Tales of a Toxic Teacher
Title | Tales of a Toxic Teacher PDF eBook |
Author | Angela Harders |
Publisher | |
Pages | |
Release | 2021-11-30 |
Genre | |
ISBN | 9781733428552 |
Every teacher begins their teaching career with a desire to make a difference in the world through making a different in the life of a child (or perhaps thousands of children). However, most teachers quit within the first five years. Why? Because toxic systems produce toxic results.Tales of a Toxic Teacher shares the true story of some of the shocking experiences that happen behind the closed doors of a public school classroom. This inside look at the toxic schooling system reveals the cycles of abuse that impact both teachers and students alike with destructive and even deadly results.
Surviving Toxic Leaders
Title | Surviving Toxic Leaders PDF eBook |
Author | Kenneth O. Gangel |
Publisher | Wipf and Stock Publishers |
Pages | 107 |
Release | 2007-12-01 |
Genre | Religion |
ISBN | 1556350902 |
Since Jean Lipman-Blumen's The Allure of Toxic Leaders shook the corporate world in 2005, countless articles, books, and Internet blogs have appeared on the topic.
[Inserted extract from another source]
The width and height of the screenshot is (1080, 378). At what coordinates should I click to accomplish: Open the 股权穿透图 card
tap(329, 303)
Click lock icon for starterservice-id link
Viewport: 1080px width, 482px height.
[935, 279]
Despite such interest and response, no study of toxic leadership had appeared from a Christian point of view until this volume, Kenn Gangel's Surviving Toxic Leaders. Gangel begins by showing that toxic leadership existed throughout biblical history. Making generous use not only of biblical materials but also of contemporary leadership literature, Gangel names the causes and cures of power abuse, cheating, bullying, laziness, and dictatorial behavior in today's leaders. Readers will benefit from Gangel's leadership experience and expertise. He has been a pastor, a college dean (twice), and a college president. Gangel currently edits The Seal, a review of leadership literature. Practical and personal, Surviving Toxic Leaders abounds with stories of real people and their situations. Everyone who has ever had trouble at work will benefit from Surviving Toxic Leaders.